Let $$A$$ be an $$m \times n$$ matrix. Let $$V \subset \mathbb{R}^{n}$$ and $$W \subset \mathbb{R}^{m}$$ be subspaces. a. Show that $$\left\{\mathbf{x} \in \mathbb{R}^{n}: A \mathbf{x} \in W\right\}$$ is a subspace of $$\mathbb{R}^{n}$$. b. Show that $$\left\{\mathbf{y} \in \mathbb{R}^{m}: \mathbf{y}=A \mathbf{x}\right.$$ for some $$\left.\mathbf{x} \in V\right\}$$ is a subspace of $$\mathbb{R}^{m}$$.

Answer

## Question1.a:

**step1 Verify the Zero Vector Property**

To prove that a set is a subspace, we first need to show that it contains the zero vector.
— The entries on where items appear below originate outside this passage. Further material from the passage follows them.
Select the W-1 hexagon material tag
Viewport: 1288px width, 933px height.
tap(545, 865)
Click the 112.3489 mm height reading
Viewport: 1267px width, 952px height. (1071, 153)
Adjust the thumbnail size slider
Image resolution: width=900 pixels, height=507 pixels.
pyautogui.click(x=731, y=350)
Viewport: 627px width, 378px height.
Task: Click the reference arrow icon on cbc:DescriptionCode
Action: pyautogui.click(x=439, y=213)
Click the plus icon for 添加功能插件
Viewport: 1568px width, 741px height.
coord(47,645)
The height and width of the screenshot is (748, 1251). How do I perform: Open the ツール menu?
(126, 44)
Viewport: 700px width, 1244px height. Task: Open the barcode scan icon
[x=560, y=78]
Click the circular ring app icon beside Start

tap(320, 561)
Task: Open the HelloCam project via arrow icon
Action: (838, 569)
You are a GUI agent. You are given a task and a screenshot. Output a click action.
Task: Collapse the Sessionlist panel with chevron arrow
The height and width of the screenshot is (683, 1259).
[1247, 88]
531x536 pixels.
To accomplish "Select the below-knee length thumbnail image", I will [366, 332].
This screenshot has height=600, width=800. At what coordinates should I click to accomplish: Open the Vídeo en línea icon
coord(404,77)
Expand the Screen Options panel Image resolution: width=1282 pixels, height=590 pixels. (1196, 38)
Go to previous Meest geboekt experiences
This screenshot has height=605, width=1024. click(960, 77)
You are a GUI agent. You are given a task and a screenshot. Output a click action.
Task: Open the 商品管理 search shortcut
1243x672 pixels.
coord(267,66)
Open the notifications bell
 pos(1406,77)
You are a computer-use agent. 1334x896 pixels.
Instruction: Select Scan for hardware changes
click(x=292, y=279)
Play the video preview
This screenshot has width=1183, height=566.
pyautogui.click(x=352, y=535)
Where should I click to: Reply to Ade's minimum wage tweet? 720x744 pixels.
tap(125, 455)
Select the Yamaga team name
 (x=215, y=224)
Let the set be denoted by $$S_a = \{\mathbf{x} \in \mathbb{R}^{n}: A \mathbf{x} \in W\}$$. We need to check if the zero vector of $$\mathbb{R}^{n}$$, denoted as $$\mathbf{0}_n$$, is in $$S_a$$. This means checking if $$A \mathbf{0}_n$$ belongs to the subspace $$W$$.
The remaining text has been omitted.